Ryan, there are some existing patents that Google has which specifically state length of text as important. I’ve seen this mainly in the area of assessing importance, authority and trust of online reviews that people may write about businesses, but it would make sense that an assessment of text length must be incorporated in some way. I think that the relative amount of text on a page, and its arrangement, could algorithmically define whether a document is an article or not.
OK, you mean those word salad keyword dumps that try to appear as content generated by real users? Or are you talking about grads from 7-11 university that did major in an new language known as apu?
Google could try to filter out some of the MFA spam. They would “MAKE FOR BERRY BERRY HAPPY” users.
Thank you for the article. With caffeine live right now, I would think Google would be too busy to determine each posts and human audit billions of pages that go lives each day but there are a good few factors that determined if the content is written for users or not.
Google denies using analytic data as ranking but I have hard time believing them as I suspect they use bounce rates and etc as factors to see if users likes the content or not and if the users don’t like spend much time reading a blog post then that could mean low quality post.
But then again one could argue that post was so good that converted user into customer or it was to the point and easy to read.

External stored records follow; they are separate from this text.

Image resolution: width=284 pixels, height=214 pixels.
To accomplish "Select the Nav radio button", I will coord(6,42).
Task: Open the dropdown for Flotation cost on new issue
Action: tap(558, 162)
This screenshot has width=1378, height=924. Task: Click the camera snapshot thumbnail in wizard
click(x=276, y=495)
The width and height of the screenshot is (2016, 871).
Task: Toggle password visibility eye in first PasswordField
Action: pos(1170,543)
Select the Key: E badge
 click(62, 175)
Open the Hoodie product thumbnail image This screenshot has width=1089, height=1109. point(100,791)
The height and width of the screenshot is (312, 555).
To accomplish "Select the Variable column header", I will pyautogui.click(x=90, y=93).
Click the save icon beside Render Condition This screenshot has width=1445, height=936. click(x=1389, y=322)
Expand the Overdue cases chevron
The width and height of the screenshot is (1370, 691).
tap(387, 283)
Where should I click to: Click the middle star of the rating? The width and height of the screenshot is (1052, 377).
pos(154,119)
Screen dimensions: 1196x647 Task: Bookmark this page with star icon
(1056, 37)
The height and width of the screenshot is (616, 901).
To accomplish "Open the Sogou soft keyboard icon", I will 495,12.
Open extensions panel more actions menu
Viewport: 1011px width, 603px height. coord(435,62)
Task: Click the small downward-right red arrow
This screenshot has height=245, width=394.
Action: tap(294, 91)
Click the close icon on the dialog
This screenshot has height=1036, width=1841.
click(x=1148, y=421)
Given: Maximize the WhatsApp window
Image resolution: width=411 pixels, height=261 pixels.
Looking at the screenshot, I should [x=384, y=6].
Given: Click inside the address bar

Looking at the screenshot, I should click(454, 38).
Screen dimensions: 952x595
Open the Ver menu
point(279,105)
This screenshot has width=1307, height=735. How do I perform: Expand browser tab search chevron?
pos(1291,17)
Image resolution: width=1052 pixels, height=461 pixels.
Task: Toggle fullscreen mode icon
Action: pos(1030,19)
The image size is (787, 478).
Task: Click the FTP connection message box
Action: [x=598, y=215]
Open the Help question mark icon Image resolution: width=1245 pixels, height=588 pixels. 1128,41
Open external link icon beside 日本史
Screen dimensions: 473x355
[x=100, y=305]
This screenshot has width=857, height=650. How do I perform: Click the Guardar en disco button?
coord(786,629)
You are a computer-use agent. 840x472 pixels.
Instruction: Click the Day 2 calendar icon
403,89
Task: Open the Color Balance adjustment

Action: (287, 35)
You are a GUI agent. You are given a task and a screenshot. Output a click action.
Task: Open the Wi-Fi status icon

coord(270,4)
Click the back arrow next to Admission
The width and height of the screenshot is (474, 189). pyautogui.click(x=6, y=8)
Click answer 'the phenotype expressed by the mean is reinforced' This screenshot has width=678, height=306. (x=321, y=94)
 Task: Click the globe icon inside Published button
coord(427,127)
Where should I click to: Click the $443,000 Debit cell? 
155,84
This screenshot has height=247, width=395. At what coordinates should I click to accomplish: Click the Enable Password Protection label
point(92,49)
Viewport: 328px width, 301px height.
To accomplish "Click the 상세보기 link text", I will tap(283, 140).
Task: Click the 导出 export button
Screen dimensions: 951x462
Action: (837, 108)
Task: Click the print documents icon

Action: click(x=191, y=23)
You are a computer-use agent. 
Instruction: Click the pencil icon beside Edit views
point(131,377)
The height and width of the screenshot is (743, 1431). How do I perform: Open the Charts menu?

Seems like there would be some algo ways to test bad quality writing per your post, but I think there are a lot of signals that could point to a block of text put on a page specifically for keyword spamming. It would be interesting to see how the manual reviewers react to seeing these elements on a page since sometimes it’s unclear if the publisher is truly keyword spamming or is just a poor UI designer.
The spinning software out there is getting pretty damn sophisticated too. I’ve heard of some internet marketers being able to generate spun text that actually sounds real and would pass a human review.
Hi Chris,
I’d bake a cake the day it was proved Google was using writing quality as a ranking factor. From an aesthetic viewpoint, you would think that this could be seen as the MOST important factor of a document. I have always thought that Google used inbound links as a sort of substitute for this, figuring that if people link to a document, it must be good. But, it would be so much more satisfying if there were a direct evaluation of the copy itself. That being said…most spellchekers still don’t know that words like ‘blog’ and ‘Google’ are real, so we have a ways to go with those.
Really nice article!
I agree with Dev Basu some of the text spinning software is coming of age and becoming more sophisticated in crafting meaningful sentences.
There is no way this can be true. If I decided to open up a blog but I’m not an “english scholar” as my grade 10 teacher once said, google will punish me? even though I may be putting in some great content that users love. Give me a break, they will not do this.
There are probably some easily-detectable hallmarks of auto-generated text which differentiate from “non-English scholar” writing.
However, I’d still say that many users find frequent grammar and spelling mistakes irritating.
If, as you say, it’s badly-written, yet good content — Google would probably let other signals inform their algorithm to give it more weight despite writing mistakes. For instance, if the blog achieved lots of links and mentions and such.
I wasn’t at all saying this was the end-all and be-all of Google ranking factors. Yet, it could be one of the hundreds they are employing.